4. You can use these for channel factories for Lightning so you can open/close/edit many channels in one transaction rather than requiring one UTXO per channel modification. To an extent, this brings fee and scalability benefits.
5. It could also allow for congestion-controlled batch transactions where you can compress transactions into a single transaction and then once the mempool is less congested, you can expand it back out and process each one.
Cons of Bitcoin Covenants
Everything has its drawbacks including Bitcoin covenants. Many in the industry have their reservations concerning covenants. Here are some:
1. First of all, Bitcoin educator, author, and entrepreneur, Andreas Antonopoulos, claimed that recursive covenants can be a bad thing for Bitcoin. If you are wondering, a recursive covenant occurs when a programmer restricts a transaction but does it in a way that restricts another transaction after that, thereby starting a chain effect resulting in future limitless recursive covenants.
2. Some experts are of the opinion that covenants could interfere with Bitcoin’s fungibility — the ability of each Bitcoin to be identical in function and quality.

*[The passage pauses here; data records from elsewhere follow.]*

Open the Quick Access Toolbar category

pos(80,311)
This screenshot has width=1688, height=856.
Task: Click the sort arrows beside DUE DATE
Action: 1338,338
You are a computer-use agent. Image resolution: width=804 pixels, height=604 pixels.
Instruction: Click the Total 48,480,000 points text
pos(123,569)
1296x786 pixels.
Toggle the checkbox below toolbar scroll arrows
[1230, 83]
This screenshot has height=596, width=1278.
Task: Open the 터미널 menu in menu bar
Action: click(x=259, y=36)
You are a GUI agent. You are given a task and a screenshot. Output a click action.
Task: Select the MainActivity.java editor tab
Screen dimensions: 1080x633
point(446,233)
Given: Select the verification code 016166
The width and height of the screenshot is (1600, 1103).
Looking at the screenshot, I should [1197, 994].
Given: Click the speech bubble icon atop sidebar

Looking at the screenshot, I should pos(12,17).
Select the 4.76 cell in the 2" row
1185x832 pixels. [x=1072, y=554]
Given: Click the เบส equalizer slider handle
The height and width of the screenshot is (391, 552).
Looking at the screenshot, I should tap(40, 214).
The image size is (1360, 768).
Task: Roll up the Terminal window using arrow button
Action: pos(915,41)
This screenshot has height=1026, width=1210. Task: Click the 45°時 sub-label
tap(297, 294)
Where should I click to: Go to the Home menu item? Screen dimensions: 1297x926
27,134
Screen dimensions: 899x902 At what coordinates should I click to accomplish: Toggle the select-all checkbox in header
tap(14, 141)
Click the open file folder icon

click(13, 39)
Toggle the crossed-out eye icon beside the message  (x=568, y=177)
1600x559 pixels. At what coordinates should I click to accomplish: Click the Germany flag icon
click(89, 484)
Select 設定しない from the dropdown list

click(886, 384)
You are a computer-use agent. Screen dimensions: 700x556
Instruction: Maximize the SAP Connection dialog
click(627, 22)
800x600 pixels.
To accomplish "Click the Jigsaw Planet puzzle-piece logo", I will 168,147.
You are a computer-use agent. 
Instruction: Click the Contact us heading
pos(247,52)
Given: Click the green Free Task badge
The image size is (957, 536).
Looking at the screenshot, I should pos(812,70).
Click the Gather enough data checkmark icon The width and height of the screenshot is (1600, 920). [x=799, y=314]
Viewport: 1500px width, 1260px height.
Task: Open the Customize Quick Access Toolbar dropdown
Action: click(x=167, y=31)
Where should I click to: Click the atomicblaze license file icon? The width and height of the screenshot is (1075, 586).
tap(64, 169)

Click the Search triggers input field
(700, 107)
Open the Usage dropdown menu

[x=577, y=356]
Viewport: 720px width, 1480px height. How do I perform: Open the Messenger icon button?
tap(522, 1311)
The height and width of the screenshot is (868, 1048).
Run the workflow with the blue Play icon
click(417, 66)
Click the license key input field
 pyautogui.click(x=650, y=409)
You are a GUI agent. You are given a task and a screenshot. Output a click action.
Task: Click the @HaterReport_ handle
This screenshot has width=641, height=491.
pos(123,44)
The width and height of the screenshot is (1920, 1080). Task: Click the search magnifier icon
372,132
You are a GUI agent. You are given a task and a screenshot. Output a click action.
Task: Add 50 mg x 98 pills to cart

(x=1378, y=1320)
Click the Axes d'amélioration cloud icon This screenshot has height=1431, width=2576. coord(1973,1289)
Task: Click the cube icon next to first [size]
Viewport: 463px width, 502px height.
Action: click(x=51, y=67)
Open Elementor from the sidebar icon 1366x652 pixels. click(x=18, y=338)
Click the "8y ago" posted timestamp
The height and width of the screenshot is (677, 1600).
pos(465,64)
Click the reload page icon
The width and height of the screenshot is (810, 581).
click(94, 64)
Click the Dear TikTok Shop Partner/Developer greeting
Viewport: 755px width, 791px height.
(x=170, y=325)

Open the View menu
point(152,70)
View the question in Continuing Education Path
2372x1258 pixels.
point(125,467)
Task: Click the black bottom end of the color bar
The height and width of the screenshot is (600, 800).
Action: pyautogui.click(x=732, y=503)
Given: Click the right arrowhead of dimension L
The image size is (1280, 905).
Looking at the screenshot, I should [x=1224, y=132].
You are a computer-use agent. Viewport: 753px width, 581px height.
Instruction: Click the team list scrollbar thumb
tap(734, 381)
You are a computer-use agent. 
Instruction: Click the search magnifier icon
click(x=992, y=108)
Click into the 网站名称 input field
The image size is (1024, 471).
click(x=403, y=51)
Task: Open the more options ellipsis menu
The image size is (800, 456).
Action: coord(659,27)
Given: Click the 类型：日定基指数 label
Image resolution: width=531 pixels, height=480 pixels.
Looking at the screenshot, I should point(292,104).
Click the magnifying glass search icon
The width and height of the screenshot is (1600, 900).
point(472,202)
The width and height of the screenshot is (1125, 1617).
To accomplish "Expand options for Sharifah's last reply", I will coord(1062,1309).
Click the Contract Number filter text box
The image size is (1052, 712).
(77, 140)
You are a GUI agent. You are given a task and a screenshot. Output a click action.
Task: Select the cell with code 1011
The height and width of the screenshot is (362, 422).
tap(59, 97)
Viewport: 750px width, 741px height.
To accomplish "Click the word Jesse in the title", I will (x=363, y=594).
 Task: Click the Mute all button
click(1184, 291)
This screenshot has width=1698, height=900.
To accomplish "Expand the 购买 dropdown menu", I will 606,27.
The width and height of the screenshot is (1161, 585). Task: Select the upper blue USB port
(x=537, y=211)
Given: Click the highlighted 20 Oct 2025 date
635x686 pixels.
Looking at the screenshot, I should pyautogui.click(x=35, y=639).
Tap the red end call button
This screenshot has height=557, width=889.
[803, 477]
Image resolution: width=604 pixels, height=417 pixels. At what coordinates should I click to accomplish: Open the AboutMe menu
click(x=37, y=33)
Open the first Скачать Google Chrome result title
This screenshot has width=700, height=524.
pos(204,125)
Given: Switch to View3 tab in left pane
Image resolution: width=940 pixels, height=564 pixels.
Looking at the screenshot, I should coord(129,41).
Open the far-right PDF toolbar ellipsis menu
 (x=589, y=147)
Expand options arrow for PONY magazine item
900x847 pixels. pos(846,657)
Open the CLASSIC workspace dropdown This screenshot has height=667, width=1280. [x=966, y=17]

Although useful for security and scalability, covenants could potentially change the properties of specific Bitcoin units, essentially creating different types of digital currency, distinct according to what could be spent or where it could be sent.
3. There is also the thought among developers that covenants are overly complex and so won’t be used by the everyday Bitcoiner; hence, they aren’t something to focus on now. Bitcoin users and stakeholders also expressed concerns that covenants may be used to add censorship or blacklisting and that governing bodies and law enforcement agencies might put pressure on- and off-ramps to include their approval as a covenant.
4. Lastly, there’s the risk that if people don’t understand the covenant on the coins, then they might sign up for something they don’t understand or that it could turn out to be a secret attack.
How Exactly Can Bitcoin Covenants Prevent Theft?
Most cryptocurrency investors are aware that there is theft every now and then in the crypto space. Large sums of digital currency go missing sometimes and the hackers seem to vanish into the void of internet anonymity, taking with them the loot of digital assets that are then impossible to trace or recover.
Scammers around the world took home a record $14 billion in cryptocurrency in 2021 alone, mostly due to the rise of DeFi and the lack of adequate knowledge amongst users. What’s more, cryptocurrency theft increased 516% from 2020 to $3.2 billion worth of cryptocurrency.
This is where covenants come in handy. Covenants expand the set of financial instruments expressible in Bitcoin and enable new powerful security uses, one of which is vaults.
Vaults focus on improving the security of private cryptographic keys. Historically, maintaining these keys securely and reliably has been a critical vulnerability for Bitcoin users. However, vaults disincentivize key theft by preventing an attacker from gaining full access to stolen funds.
In this case, people who try to take advantage of the system by breaking the law and start pursuing illegal activities will not have such a pass again. With BTC covenants, it is easier to effectively restrict how a coin can be spent as well as where the coins are being transferred.
While various forms of covenants have been proposed over the years, they all aim to improve the expressiveness of Bitcoin contracts as well as deepen security within the network while maintaining the simplicity of the UTXO design.
In doing this, there have been a couple of drawbacks impeding the implementation of Bitcoin covenants, and many existing descriptions of such points at the lack of formalization as a major disadvantage.
It is also interesting to see such innovative changes floating to the surface of Bitcoin advancement in the developer community. Ultimately, covenants could go a long way in upgrading and changing how the system works for the world’s most valuable cryptocurrency.